A bank account levy allows the judgment creditor to seize funds directly from the debtor’s bank accounts. After obtaining the necessary writ of execution, the creditor serves it on the debtor’s bank. The bank then freezes funds up to the amount owed, preventing access. These funds are surrendered to the levying officer for transfer to the judgment creditor, though the bank may charge a fee.
To secure payment from real estate, a judgment creditor can create a property lien by filing an “Abstract of Judgment” with the county recorder’s office where the property is located. This filing creates a “judgment lien” on any real property the debtor owns in that county. This lien serves as public notice of the debt and typically prevents the debtor from selling or refinancing the property without first satisfying the judgment, as the lien must be cleared. If the property is sold, the judgment creditor has a right to be paid from the proceeds, usually in chronological order of lien filing.
For personal property, such as vehicles or business equipment, a judgment creditor can instruct the sheriff to perform a levy. This involves the sheriff seizing the identified personal property and selling it at a public auction. The creditor must provide the sheriff with a writ of execution and specific instructions detailing the property to be seized. The sheriff will then take possession of the property, store it, and proceed with the sale after providing required notices. This process often requires an upfront deposit from the creditor to cover the costs associated with seizure, storage, and the auction.
Even with a valid judgment, collecting the awarded amount can be challenging. A primary obstacle is when the debtor has no legally seizable assets or income, rendering them “collection proof.” While the judgment remains on record, it may be practically impossible to enforce.
State and federal laws provide specific protections for certain types of assets, making them exempt from collection efforts. Common examples of exempt assets include a portion of a debtor’s wages, often protecting a significant percentage of disposable earnings from garnishment.

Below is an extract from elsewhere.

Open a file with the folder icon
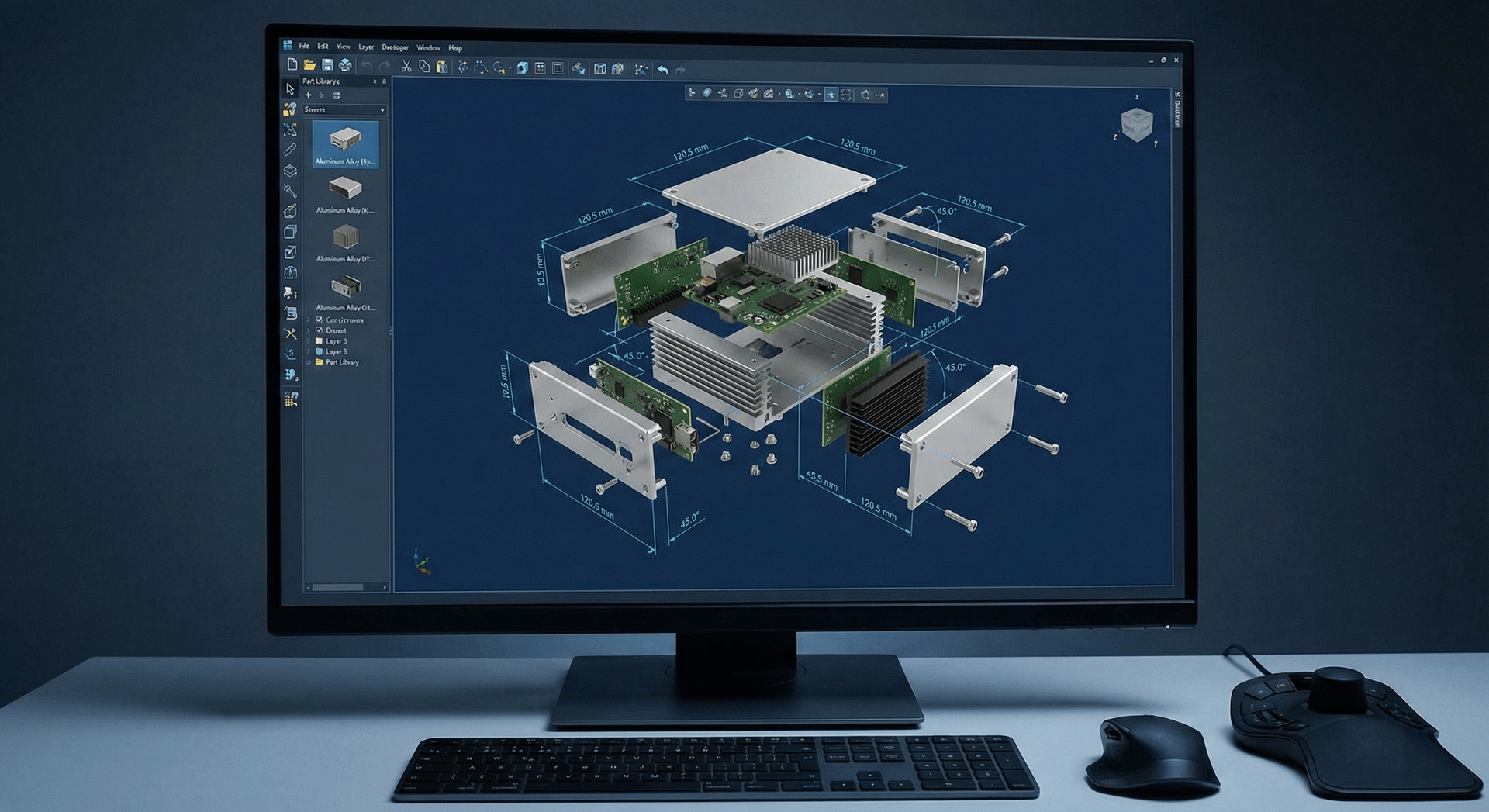The height and width of the screenshot is (812, 1489). [x=310, y=65]
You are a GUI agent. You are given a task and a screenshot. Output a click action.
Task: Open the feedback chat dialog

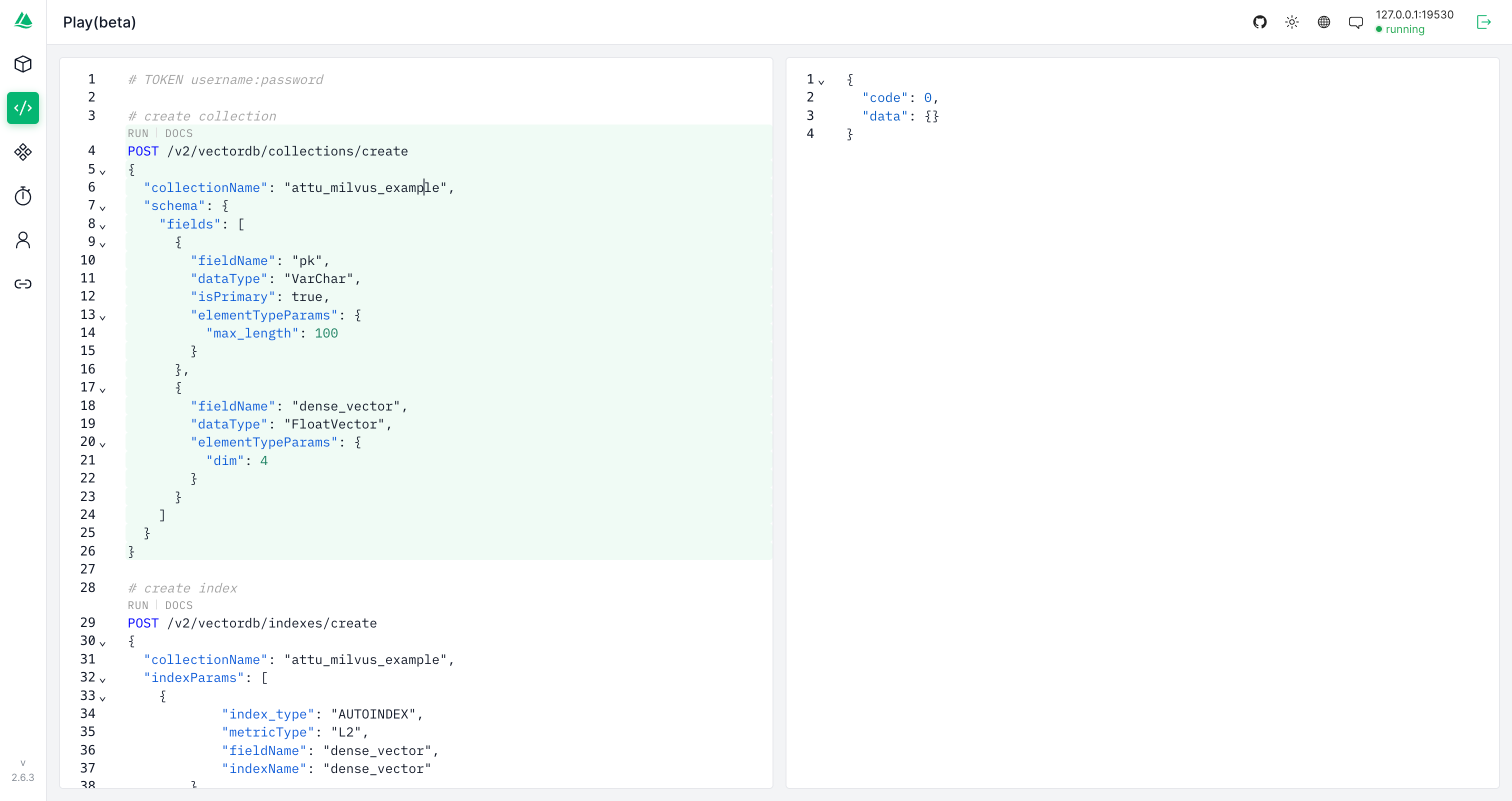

The homestead exemption protects a certain amount of equity in a debtor’s primary residence, varying significantly by jurisdiction. While a judgment creditor may still place a lien on the property, forcing a sale to satisfy the judgment is often difficult unless the equity substantially exceeds the protected amount. Many retirement accounts, such as 401(k)s, IRAs, and pensions, are shielded from creditors by federal laws like ERISA or by specific state statutes, though the level of protection can depend on the account type and whether funds have been withdrawn. Other commonly exempt assets include:
Social Security benefits
Veterans’ benefits
Workers’ compensation
Unemployment benefits
Certain personal property like household goods or tools necessary for a trade
A legal development that can halt collection efforts is a debtor’s bankruptcy filing. When a debtor files for bankruptcy, an “automatic stay” immediately goes into effect, temporarily preventing most collection actions. This includes lawsuits, wage garnishments, and foreclosure proceedings, providing the debtor with a period of relief. If the bankruptcy case proceeds to a discharge, the debtor is legally released from personal liability for certain specified debts, permanently prohibiting creditors from attempting to collect them. However, not all debts are dischargeable in bankruptcy, and valid liens on property may persist even after a personal liability is discharged.